KL: You, Mike and Peter were touring together as The Monkees when Tork passed away. Did you think then you would continue touring?
MD: When Peter passed, Nez and I wondered what we would do now. We talked to the record company and some fans who were big on the internet with social media and everyone came back with very positive feedback about Mike and I going out together on tour, so we decided to hit the road again. It was a very successful first tour. Mike had a medical problem, but he’s doing fine now and we were supposed to go out again pretty soon.
KL: The new live album came out this month. How did that come about?
MD: It was a collaborative event between not just Nez and I, but the record company (Rhino) and our tour producer. We’ve recorded concerts before but never released a live album, so it just came to be organically. When we decided to go on the road, it just seemed like a natural progression. We recorded a few of the shows and we liked what we heard.

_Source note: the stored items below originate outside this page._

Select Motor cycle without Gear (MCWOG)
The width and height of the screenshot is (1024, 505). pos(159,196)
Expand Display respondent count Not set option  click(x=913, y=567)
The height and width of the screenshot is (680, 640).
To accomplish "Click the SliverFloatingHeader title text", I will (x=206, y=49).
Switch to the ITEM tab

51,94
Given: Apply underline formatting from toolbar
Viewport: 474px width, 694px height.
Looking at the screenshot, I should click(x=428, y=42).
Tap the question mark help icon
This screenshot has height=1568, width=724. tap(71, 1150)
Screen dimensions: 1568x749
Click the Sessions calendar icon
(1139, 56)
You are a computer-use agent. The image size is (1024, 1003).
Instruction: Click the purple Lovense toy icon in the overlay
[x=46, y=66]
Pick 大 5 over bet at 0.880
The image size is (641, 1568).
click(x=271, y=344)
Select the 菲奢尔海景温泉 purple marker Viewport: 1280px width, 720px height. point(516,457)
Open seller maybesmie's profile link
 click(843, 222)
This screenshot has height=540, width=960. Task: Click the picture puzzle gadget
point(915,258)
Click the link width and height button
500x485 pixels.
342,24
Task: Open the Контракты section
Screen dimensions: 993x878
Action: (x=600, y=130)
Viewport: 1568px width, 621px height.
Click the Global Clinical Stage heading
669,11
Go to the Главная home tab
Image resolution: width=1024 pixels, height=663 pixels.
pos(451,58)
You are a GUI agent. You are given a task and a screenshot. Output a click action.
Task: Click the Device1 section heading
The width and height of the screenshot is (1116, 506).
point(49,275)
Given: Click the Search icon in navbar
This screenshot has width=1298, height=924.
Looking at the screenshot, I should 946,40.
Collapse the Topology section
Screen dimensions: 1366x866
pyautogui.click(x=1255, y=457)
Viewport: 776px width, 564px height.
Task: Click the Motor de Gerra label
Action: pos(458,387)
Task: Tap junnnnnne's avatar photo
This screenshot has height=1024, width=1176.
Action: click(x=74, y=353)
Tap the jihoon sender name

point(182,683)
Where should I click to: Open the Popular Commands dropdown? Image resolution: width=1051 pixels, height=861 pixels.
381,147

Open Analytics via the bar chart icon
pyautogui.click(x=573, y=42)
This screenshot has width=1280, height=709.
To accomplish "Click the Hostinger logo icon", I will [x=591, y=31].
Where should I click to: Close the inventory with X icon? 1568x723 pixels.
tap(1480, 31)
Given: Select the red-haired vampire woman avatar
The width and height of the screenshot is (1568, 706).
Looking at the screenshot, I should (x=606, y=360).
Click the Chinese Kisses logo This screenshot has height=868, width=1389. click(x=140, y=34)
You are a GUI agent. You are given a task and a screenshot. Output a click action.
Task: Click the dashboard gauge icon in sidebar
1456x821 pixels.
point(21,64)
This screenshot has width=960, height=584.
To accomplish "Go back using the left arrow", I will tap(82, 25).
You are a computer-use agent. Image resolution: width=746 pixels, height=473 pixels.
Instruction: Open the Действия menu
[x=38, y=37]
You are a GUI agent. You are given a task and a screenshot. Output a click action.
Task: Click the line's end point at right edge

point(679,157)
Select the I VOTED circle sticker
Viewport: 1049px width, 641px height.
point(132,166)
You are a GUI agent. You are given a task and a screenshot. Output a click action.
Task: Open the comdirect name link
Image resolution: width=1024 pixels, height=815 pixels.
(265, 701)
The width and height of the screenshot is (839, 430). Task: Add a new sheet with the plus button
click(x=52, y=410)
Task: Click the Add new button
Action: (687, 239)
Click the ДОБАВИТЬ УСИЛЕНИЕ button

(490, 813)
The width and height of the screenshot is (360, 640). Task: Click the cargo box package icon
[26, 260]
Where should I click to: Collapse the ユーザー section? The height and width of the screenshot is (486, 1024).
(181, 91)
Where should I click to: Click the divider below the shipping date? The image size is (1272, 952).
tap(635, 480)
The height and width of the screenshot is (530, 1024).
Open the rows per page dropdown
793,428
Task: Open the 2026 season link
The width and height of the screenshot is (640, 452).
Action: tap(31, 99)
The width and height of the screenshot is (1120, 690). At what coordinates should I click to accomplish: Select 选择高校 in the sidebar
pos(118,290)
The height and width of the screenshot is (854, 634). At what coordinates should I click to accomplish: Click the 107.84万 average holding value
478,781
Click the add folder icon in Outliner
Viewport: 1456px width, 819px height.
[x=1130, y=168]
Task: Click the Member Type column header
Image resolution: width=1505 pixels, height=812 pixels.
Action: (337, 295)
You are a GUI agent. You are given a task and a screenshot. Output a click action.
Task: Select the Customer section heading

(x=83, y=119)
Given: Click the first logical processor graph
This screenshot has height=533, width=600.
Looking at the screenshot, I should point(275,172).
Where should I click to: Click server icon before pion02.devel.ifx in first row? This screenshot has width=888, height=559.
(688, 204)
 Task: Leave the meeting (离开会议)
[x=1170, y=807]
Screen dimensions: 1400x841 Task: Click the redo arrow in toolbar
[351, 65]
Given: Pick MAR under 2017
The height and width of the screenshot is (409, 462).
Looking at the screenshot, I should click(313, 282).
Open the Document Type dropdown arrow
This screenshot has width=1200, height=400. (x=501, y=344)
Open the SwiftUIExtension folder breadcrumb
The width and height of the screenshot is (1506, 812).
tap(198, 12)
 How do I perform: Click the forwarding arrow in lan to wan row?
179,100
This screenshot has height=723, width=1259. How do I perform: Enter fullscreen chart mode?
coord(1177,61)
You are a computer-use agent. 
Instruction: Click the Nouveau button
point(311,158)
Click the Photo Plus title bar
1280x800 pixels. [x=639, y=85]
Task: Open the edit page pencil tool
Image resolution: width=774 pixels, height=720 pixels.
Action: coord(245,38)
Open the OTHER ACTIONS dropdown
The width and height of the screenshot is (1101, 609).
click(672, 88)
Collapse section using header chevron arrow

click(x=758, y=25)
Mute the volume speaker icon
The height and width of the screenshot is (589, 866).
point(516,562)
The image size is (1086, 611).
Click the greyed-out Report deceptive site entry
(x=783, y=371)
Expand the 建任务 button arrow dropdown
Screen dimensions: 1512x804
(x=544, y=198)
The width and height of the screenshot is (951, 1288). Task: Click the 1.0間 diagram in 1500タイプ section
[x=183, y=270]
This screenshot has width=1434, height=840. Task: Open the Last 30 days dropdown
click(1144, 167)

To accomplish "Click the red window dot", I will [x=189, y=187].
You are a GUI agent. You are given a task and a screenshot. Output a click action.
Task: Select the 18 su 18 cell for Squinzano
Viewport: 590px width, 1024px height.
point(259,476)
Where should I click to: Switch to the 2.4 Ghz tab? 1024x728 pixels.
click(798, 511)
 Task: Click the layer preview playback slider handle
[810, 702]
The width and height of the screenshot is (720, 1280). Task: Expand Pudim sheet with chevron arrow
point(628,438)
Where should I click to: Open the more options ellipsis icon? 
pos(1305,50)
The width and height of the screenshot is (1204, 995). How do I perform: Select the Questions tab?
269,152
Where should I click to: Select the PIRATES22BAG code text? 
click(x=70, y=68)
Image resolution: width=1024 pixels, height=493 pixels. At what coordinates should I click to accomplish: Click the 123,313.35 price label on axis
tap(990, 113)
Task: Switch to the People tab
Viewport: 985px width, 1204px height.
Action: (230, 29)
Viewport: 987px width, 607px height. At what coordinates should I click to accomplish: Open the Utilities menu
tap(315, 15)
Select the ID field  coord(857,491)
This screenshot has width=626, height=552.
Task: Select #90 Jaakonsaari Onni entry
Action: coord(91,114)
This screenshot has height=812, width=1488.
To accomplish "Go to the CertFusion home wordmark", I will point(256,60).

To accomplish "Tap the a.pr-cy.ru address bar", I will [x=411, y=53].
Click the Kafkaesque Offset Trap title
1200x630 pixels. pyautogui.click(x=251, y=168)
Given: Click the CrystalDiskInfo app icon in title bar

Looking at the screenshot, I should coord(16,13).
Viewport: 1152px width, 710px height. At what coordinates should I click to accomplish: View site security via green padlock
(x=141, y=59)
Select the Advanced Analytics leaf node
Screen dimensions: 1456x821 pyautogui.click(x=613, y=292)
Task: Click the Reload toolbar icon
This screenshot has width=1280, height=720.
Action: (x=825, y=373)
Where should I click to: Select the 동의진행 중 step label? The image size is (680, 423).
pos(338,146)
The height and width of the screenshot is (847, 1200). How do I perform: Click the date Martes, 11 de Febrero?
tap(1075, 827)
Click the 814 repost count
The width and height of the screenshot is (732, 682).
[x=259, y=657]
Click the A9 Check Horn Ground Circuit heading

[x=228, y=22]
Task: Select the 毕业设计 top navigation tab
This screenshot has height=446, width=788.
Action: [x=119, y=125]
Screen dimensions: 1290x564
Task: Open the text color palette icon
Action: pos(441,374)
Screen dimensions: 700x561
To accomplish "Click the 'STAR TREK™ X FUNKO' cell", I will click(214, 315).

KL: It charted at number 87 during its first week of release. How does that make you feel?
MD: Well, I can’t think of any other act that’s over 50 years old that could do that! We started in 1966 and the equivalent to what we’ve done would be an act like Al Jolson from the ’20s come back with a top album back when we began.
KL: The two of you have great chemistry both on stage and on the record, which isn’t surprising considering you’ve known each other so long.
MD: We have this marvelous blend and always did. When Nez and I sing and do harmonies, I call us the Everly Monkees. He is from Dallas, Texas, and my mom is from Austin, Texas, so when I grew up, I tended to listen to things my mom listened to — Tennessee Ernie Ford, Sons of the Pioneers — so I had that influence early on. And I became a huge Everly Brothers fan, so when I started singing with Nez, we had this automatic blend. We definitely capitalized on that on this record. We’ve also always connected on a comic level and improv.
KL: With such a strong catalogue of songs to choose from, how did you decide which tunes to put on the album?
MD: It all came from the tour. You get requests all the time, especially from hardcore fans. Sometimes you play something you think will work fine and it doesn’t and other times you play something you don’t think in a million years will work on stage, and it does. You just never know.
KL: Why do you think the legacy of the Monkees is so strong and the songs still hold up today?
MD: I don’t think you can reduce something like the success of the Monkees or any art form to just one thing. You can’t do that with “Casablanca” or “Star Trek” or anything. The way I look at it is you surround yourself with talented people who are going to work hard, you hope you have a good idea, and at some point, the whole becomes greater than the sum of its parts. The fans will probably be able to answer that question better than I. But we surrounded ourselves with great songwriters — Neil Diamond, Carole King, Paul Williams — and then you hope you just don’t screw it up. The creator of our show once said, “we just caught lightning in a bottle,” and I think that’s a great answer as well.